A bord de Choucas 74Alice Coldefy, 29 ans, deuxième femme dans l’histoire à intégrer ce peloton. C’est une fille de la région, guide de haute montagne et alpiniste chevronnée. Elle débute en 2007 au poste de gendarme adjoint au titre de sportif de haut niveau et elle est parvenue à franchir toutes les étapes, réputées pourtant comme les plus élitistes et ardues de la profession. La jeune femme qui n’a pas froid aux yeux a souhaité accéder rapidement au titre prestigieux de guide de haute-montagne que seule une vingtaine de femmes en France ont obtenu. « Certains appels nous font parfois sourire, mais les vrais inconscients sont heureusement rares.
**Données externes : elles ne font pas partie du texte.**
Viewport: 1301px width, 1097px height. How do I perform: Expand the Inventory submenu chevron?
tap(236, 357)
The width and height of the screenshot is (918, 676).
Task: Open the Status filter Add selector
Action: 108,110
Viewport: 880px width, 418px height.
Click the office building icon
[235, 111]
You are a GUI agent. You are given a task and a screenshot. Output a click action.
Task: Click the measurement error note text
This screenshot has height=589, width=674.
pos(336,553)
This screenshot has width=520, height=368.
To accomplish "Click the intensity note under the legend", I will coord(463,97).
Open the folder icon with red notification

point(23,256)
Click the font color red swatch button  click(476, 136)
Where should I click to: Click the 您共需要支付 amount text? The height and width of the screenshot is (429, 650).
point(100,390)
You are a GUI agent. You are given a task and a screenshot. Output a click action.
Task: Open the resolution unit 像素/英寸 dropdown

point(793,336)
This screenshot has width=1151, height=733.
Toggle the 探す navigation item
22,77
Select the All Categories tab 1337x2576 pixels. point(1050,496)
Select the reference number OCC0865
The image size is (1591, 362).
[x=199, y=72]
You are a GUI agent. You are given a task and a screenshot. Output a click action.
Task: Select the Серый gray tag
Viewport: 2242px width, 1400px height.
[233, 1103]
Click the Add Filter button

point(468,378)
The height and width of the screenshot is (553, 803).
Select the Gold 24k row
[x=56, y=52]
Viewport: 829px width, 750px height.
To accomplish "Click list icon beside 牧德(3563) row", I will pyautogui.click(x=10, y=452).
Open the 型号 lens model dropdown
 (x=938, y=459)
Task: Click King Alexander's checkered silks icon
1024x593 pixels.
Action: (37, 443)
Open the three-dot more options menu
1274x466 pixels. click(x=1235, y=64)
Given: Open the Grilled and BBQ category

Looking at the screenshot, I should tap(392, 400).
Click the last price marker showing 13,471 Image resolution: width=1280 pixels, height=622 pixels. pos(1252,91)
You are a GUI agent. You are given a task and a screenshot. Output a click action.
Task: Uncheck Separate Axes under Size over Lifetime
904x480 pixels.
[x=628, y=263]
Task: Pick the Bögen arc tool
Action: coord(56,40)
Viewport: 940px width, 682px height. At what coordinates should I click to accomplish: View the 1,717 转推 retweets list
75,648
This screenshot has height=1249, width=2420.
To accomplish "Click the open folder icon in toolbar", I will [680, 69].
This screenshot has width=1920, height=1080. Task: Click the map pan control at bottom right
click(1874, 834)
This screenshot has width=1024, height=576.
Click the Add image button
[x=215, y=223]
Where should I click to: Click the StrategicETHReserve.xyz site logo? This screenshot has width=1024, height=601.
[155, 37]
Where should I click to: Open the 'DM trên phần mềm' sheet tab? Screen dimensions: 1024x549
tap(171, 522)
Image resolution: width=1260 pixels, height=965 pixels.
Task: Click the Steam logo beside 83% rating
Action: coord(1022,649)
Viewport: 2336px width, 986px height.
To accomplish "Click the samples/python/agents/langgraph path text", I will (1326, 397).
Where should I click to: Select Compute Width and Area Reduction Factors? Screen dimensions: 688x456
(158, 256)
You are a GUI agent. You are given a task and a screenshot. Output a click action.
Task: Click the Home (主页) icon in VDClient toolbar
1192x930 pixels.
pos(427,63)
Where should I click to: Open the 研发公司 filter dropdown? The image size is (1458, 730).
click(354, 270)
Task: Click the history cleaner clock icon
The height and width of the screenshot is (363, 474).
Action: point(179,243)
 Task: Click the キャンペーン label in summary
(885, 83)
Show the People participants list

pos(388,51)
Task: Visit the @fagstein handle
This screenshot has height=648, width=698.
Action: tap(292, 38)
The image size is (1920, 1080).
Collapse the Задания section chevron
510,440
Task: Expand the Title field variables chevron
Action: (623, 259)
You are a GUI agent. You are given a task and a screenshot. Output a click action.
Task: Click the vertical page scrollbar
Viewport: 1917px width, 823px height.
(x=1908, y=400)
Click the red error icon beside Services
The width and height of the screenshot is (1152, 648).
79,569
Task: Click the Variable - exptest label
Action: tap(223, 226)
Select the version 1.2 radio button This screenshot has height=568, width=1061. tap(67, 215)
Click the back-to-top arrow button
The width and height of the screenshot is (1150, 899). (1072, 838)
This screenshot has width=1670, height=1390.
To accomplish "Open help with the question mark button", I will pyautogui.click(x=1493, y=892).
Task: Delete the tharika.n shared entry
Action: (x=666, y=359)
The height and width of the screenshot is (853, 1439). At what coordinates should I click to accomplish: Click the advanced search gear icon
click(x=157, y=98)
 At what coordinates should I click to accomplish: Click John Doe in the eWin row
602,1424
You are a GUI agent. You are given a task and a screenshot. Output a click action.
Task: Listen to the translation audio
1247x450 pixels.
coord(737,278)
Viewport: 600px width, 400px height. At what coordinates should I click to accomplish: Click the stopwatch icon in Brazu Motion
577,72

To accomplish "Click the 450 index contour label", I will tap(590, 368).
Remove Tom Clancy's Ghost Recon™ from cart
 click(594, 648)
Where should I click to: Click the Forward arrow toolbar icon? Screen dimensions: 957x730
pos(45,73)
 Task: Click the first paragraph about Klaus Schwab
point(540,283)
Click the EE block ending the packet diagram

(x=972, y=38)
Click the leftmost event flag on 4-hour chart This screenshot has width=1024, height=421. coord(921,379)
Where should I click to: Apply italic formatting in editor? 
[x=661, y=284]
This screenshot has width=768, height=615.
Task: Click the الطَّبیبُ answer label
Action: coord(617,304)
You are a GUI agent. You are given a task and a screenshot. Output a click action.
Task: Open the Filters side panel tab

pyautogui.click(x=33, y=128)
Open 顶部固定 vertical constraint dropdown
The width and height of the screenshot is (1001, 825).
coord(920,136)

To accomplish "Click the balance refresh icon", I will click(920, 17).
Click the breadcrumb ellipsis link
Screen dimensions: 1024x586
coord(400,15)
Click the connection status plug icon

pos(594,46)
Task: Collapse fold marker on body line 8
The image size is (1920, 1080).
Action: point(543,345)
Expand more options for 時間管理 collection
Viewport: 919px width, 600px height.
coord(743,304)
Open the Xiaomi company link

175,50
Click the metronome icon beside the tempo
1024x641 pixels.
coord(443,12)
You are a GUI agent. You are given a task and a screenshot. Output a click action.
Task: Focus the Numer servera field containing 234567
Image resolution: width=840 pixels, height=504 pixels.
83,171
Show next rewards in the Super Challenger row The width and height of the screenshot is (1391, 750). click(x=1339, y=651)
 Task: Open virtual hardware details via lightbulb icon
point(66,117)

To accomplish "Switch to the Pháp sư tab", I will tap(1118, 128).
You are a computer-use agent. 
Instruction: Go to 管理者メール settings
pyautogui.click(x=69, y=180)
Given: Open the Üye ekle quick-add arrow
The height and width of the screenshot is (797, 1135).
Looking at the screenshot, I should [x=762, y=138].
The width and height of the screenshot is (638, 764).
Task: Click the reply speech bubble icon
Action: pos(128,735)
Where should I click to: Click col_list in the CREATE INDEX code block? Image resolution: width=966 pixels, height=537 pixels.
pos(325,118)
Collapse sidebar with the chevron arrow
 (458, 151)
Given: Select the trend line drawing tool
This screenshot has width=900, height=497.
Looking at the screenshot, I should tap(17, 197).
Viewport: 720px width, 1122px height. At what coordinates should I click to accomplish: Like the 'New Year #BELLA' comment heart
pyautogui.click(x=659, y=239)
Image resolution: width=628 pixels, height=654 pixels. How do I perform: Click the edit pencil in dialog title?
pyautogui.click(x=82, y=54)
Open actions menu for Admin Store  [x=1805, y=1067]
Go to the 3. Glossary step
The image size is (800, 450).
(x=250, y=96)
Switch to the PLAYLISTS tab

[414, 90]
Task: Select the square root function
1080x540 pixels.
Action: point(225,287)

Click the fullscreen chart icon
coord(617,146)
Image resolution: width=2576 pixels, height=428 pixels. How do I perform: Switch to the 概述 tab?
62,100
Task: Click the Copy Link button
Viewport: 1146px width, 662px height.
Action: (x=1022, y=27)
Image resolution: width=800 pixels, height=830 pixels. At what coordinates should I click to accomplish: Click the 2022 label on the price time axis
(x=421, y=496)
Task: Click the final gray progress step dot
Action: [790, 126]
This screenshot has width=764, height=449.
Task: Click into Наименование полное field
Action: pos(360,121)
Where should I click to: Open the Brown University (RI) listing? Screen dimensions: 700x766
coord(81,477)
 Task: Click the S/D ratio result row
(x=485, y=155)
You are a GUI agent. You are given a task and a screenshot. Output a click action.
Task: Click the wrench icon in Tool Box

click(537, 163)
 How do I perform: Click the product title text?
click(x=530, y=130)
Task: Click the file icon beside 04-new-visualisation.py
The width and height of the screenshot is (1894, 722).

Ces gens partagent souvent la même passion que nous ; l’erreur est humaine et très vite arrivée dans ces conditions », affirme Alice. Elle apportera au film sa sensibilité féminine, dans ces moments où le sauveteur effleure l’intimité de sa victime.

Joël Gaye, pisteur secouriste de Méribel et maître-chien.​
« Si je change de chien, je dois repartir de zéro, raconte Joël Gaye, en montrant la photo de son berger allemand. J’ai dressé Vanec en l’habituant très jeune à chercher un doudou, puis à trouver une personne cachée dans la neige. » Sa disponibilité est totale pour se rendre n’importe quand sur le lieu d’une avalanche. Cette spécialisation est vraiment une vocation forte. « Un chien d’avalanche sans son maître n’est qu’un chien parmi tant d’autres. De même qu’un maître-chien sans son chien n’est qu’un être humain ordinaire parmi tant d’autres ». Pour le chien, il s’agit d’un jeu, même en situation réelle. Comme tous les pisteurs secouristes il exerce une autre profession durant l’été. Ce qui le pousse à revenir chaque année depuis cinq ans à Méribel ? Certainement pas l’appât du gain –un pisteur gagne 1900 euros net par mois au bout de dix ans d’expérience–, mais plutôt la passion de la montagne. « Travailler dans un tel cadre constitue un immense privilège. »

Stanislas Prieur, médecin du SMUR héliporté.
Aujourd’hui, sur la DZ de Courchevel, la dropping zone, où se posent et décollent les appareils, l’atmosphère est calme. Il n’y a pas eu de sauvetage délicat, juste la routine : petites fractures, foulures... Le docteur Philippe Nguyen est d’autant plus détendu qu’il n’est pas de garde. Avec 1 400 secours effectués par an, l’intérêt de la médicalisation des secours ne fait aucun doute. Très vite, il faut faire un diagnostic, évaluer le type et la gravité du traumatisme. Pas évident lorsque le blessé est saucissonné dans sa corde ou étranglé par son sac à dos. Après, on « shoote » la victime : on la perfuse, à travers les vêtements de montagne, de puissants sédatifs pour pouvoir l’hélitreuiller. Parfois il faut réanimer, intuber, dans un total inconfort. Nous le suivrons dans ses sauvetages périlleux techniquement et complexes médicalement. Ceux qu’il préfère, avoue-t-il. La mort n’est presque jamais nommée

Un quotidien où l’exceptionnel peut intervenir à n’importe quel moment.